◆ **Direction A**:
Using the passage on revocable trusts, explain in one to three sentences why the writer finds Rev Trusts more desirable for a good number of New Jersey residents.
◆ **Direction B**:
Summarize the passage on revocable trusts in exactly two sentences.

◆ **Quoted passage**:
Now for the cons of a Rev Trust. After drafting several hundred Wills & Trusts for our clients as well as assisting a similar number of families with probate upon the death of a loved one, I really and truly believe that the cons of setting up a Rev Trust boil down to just 2 compared to a Will:

  • Its more expensive than a Will to set up – almost double in cost; and
  • It’s a 2-step process – unlike a Will plan, which is complete upon signing, in the case of Rev Trusts, you still need to “fill ‘em up” after you sign the trust agreements and when the trusts become effective. This is an essential part of the process that leaves many clients nervous, intimidated, and downright fearful of the administrative hassles they expect to encounter. That said, like anything else that reaps huge rewards at the end (no pain, no gain, right?), in my humble opinion, the short-term hassles seem worth it in the long run.

Families (especially non-spousal beneficiaries) find inheriting assets smooth and hassle free when they inherit assets from Rev Trusts. They don’t have to run around from institution to institution trying to transfer over the assets into the estate, struggle with the court formalities to ensure all of the court’s rules & regulations are adhered to, pay large retainers to attorneys to help these families with the probate process, file tax returns when necessary, and where applicable get trustees qualified in Court once assets are ready to be distributed to the beneficiaries’ trusts. These delays and added costs (which add up in the long run) make setting up Rev Trusts more desirable – maybe not for all clients but more and more for a good number of New Jersey residents.

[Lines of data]
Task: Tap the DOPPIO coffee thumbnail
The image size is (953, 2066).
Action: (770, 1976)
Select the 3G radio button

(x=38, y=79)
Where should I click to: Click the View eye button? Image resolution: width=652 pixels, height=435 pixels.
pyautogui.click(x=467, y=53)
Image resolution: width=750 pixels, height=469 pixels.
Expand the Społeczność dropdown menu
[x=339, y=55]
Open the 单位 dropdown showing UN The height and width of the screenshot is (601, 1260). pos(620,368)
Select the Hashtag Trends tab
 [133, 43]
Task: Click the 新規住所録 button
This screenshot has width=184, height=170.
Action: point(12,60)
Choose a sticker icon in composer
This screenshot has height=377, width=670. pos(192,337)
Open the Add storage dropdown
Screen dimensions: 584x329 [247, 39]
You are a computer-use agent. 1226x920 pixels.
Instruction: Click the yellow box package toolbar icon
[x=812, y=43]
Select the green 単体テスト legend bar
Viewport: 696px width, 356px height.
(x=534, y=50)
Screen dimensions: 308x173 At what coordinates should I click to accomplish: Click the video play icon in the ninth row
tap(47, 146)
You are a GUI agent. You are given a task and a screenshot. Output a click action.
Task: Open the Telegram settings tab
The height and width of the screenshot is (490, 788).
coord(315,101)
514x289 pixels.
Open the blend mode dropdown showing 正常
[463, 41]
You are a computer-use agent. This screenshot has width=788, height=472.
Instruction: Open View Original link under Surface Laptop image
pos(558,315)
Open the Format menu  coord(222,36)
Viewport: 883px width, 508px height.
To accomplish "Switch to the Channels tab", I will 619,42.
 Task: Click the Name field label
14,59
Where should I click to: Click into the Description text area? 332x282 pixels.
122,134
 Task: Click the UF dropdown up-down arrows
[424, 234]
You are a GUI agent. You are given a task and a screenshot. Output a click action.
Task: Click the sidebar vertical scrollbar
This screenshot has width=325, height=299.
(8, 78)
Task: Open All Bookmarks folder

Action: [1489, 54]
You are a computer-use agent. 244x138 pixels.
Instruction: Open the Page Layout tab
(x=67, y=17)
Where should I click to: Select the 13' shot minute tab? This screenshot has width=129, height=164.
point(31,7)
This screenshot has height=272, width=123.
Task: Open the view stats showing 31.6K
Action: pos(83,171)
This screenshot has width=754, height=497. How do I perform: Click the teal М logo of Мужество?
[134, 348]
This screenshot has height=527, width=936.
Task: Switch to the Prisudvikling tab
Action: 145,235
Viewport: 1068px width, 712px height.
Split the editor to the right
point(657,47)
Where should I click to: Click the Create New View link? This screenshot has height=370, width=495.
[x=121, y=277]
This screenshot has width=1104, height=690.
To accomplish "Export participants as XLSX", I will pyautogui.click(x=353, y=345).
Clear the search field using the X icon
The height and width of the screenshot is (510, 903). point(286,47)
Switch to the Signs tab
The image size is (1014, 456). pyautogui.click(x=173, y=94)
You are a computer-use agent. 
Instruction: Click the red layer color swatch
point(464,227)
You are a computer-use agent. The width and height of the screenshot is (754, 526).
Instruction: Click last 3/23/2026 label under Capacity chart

◆ **Reply A**:
Families who inherit from Rev Trusts avoid the delays and added costs of probate. They do not have to transfer assets into the estate institution by institution, satisfy court formalities, pay large attorney retainers, file tax returns when necessary, or get trustees qualified in court. These costs add up in the long run, which makes Rev Trusts more desirable.

◆ **Reply B**:
The writer sees only two drawbacks of a Rev Trust compared with a Will: it costs almost double to set up, and it is a two-step process in which the trusts must still be filled up after signing, a step that leaves many clients nervous and fearful of administrative hassles. Even so, the writer judges these short-term hassles worth it, because families inheriting from Rev Trusts avoid the institution-by-institution transfers, court formalities, attorney retainers, and other delays and costs of probate.